§ **Task directions**:
Wherever the word "computer" occurs in the listing, copy the whole line.

[[ Material supplied open ]]

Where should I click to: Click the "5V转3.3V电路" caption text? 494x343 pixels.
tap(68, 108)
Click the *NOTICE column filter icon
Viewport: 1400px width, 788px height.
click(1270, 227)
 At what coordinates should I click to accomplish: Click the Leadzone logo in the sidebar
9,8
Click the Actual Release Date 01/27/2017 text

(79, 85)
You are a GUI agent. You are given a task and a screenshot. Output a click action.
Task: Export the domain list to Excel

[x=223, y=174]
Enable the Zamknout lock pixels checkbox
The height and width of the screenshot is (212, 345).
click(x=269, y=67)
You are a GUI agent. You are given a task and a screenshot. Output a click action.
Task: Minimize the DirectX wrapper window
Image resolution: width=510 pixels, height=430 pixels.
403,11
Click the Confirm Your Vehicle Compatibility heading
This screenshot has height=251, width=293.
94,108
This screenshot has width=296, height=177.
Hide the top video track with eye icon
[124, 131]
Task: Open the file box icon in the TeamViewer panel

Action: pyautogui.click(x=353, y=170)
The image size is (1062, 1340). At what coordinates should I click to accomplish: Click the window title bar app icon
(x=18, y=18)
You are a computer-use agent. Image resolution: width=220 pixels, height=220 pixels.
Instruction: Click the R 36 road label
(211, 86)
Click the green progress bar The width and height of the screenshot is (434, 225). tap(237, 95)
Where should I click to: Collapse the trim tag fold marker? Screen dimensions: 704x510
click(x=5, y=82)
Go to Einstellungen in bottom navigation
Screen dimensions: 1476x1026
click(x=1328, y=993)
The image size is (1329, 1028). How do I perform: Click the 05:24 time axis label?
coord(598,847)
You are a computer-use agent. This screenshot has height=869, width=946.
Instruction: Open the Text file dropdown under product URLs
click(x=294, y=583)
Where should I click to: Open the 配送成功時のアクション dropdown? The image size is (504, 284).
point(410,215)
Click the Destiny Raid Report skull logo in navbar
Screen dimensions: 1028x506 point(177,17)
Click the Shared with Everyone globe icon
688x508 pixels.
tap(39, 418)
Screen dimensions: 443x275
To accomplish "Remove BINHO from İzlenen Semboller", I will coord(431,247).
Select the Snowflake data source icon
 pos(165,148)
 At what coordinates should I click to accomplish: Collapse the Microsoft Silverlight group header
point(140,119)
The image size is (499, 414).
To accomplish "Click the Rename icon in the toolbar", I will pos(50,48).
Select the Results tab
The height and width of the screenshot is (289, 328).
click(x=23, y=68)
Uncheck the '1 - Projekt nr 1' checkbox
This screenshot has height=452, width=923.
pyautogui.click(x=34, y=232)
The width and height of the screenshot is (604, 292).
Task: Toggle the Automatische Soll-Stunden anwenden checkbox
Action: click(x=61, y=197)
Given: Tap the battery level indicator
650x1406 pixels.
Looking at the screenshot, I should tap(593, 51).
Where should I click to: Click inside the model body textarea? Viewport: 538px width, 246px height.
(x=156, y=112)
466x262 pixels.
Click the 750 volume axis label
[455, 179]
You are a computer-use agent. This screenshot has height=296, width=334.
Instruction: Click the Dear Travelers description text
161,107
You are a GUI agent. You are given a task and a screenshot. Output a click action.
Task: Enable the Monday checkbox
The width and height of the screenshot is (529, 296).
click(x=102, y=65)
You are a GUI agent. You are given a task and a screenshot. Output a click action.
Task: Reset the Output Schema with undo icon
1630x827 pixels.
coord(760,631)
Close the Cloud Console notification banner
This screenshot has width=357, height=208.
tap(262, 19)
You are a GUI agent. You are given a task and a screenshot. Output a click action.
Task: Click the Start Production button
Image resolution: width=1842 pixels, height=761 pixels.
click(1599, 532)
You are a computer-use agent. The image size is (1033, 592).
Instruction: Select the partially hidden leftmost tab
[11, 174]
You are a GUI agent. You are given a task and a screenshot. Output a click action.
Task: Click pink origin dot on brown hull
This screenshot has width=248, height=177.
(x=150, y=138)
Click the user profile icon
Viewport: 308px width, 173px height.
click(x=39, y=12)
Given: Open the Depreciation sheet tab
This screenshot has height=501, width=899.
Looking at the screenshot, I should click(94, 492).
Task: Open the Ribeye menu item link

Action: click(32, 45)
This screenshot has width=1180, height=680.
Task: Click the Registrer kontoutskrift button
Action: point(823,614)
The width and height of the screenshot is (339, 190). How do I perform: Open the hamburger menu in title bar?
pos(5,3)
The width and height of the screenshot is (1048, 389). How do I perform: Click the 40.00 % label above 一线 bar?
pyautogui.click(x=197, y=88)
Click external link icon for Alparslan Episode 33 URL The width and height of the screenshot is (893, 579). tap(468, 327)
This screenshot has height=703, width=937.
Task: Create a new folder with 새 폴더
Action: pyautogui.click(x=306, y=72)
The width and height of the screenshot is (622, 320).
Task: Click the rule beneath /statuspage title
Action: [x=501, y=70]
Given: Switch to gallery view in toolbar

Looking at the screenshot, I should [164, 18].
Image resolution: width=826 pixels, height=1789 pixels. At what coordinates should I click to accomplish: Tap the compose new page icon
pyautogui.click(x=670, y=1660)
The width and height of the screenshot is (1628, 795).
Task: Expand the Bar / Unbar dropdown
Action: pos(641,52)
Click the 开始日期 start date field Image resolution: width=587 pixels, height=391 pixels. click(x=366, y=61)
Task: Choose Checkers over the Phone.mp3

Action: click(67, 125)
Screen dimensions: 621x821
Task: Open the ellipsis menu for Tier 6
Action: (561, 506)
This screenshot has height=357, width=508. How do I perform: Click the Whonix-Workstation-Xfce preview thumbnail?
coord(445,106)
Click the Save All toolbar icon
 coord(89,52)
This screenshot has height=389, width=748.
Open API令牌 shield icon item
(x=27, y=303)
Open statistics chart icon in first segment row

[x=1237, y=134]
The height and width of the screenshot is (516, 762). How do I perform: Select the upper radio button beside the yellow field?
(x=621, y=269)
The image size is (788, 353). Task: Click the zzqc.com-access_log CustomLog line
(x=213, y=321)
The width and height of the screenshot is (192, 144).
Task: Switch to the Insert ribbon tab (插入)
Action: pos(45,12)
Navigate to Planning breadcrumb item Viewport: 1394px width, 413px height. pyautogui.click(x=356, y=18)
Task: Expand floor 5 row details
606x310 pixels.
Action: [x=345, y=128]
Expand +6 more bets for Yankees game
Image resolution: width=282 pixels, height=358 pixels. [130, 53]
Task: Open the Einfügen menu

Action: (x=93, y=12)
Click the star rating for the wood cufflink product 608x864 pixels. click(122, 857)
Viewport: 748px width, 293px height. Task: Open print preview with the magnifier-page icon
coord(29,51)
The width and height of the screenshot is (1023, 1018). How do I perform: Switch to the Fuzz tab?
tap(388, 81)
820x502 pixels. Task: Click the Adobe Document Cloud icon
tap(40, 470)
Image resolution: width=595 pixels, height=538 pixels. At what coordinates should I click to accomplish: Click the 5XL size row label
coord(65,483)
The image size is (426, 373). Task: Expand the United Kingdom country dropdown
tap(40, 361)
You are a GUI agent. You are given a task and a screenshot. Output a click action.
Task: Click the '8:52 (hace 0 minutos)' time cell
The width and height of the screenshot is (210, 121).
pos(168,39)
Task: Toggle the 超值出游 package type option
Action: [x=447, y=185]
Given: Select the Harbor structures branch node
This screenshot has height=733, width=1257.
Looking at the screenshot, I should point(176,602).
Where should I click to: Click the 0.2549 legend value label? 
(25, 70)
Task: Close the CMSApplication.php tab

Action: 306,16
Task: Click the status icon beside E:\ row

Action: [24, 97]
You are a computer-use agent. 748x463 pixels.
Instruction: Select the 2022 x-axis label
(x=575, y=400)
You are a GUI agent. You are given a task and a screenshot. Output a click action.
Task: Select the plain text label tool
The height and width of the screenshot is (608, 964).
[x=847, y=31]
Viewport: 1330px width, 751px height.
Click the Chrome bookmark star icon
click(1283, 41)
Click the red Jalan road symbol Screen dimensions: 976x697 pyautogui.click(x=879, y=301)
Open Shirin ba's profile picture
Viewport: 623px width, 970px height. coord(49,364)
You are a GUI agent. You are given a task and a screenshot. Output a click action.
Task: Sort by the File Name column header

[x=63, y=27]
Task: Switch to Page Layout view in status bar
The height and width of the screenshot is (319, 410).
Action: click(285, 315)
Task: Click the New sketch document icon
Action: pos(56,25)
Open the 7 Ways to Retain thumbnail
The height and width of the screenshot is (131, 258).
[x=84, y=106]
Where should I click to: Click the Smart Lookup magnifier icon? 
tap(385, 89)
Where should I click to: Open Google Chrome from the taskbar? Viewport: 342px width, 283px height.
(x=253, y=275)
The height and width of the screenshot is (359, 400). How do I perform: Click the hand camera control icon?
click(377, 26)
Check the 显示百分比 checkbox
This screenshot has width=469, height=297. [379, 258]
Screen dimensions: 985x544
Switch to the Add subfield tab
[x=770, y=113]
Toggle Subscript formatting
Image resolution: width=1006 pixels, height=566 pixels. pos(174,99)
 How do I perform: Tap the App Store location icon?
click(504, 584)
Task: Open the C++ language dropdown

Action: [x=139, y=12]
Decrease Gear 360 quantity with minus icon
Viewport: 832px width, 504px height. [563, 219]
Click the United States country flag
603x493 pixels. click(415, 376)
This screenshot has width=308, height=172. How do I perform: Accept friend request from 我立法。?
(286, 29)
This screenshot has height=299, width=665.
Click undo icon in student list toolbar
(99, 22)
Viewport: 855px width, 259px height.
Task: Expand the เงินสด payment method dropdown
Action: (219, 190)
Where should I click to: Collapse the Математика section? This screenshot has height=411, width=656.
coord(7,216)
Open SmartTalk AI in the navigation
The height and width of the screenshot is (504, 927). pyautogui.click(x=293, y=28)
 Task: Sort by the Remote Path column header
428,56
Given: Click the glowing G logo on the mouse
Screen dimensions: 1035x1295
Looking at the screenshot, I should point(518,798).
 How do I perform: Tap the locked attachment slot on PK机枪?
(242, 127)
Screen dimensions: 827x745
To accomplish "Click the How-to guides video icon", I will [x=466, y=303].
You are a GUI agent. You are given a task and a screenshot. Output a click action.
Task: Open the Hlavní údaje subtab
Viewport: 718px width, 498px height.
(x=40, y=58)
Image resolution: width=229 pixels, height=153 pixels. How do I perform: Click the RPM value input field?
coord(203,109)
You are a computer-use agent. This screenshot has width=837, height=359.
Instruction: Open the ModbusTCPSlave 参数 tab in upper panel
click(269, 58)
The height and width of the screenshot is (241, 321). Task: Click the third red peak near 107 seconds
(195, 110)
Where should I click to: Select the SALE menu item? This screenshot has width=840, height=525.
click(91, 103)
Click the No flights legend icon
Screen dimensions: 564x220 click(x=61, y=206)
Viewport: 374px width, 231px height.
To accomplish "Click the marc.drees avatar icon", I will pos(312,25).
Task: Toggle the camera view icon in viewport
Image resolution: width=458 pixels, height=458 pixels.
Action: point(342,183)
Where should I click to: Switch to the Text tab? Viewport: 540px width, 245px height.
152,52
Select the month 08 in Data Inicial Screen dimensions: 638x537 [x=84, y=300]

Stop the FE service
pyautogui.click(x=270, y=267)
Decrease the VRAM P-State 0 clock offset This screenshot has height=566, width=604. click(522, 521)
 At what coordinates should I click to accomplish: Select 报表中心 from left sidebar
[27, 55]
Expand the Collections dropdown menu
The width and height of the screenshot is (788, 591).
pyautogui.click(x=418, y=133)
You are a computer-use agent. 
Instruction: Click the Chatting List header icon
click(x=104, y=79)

[[ Material supplied closed ]]

§ **Task result**:
You are a computer-use agent. Image resolution: width=220 pixels, height=220 pixels.
You are a computer-use agent. This screenshot has height=869, width=946.
You are a computer-use agent. This screenshot has height=296, width=334.
You are a computer-use agent. The image size is (1033, 592).
You are a computer-use agent. 748x463 pixels.
You are a computer-use agent. This screenshot has width=837, height=359.
You are a computer-use agent. 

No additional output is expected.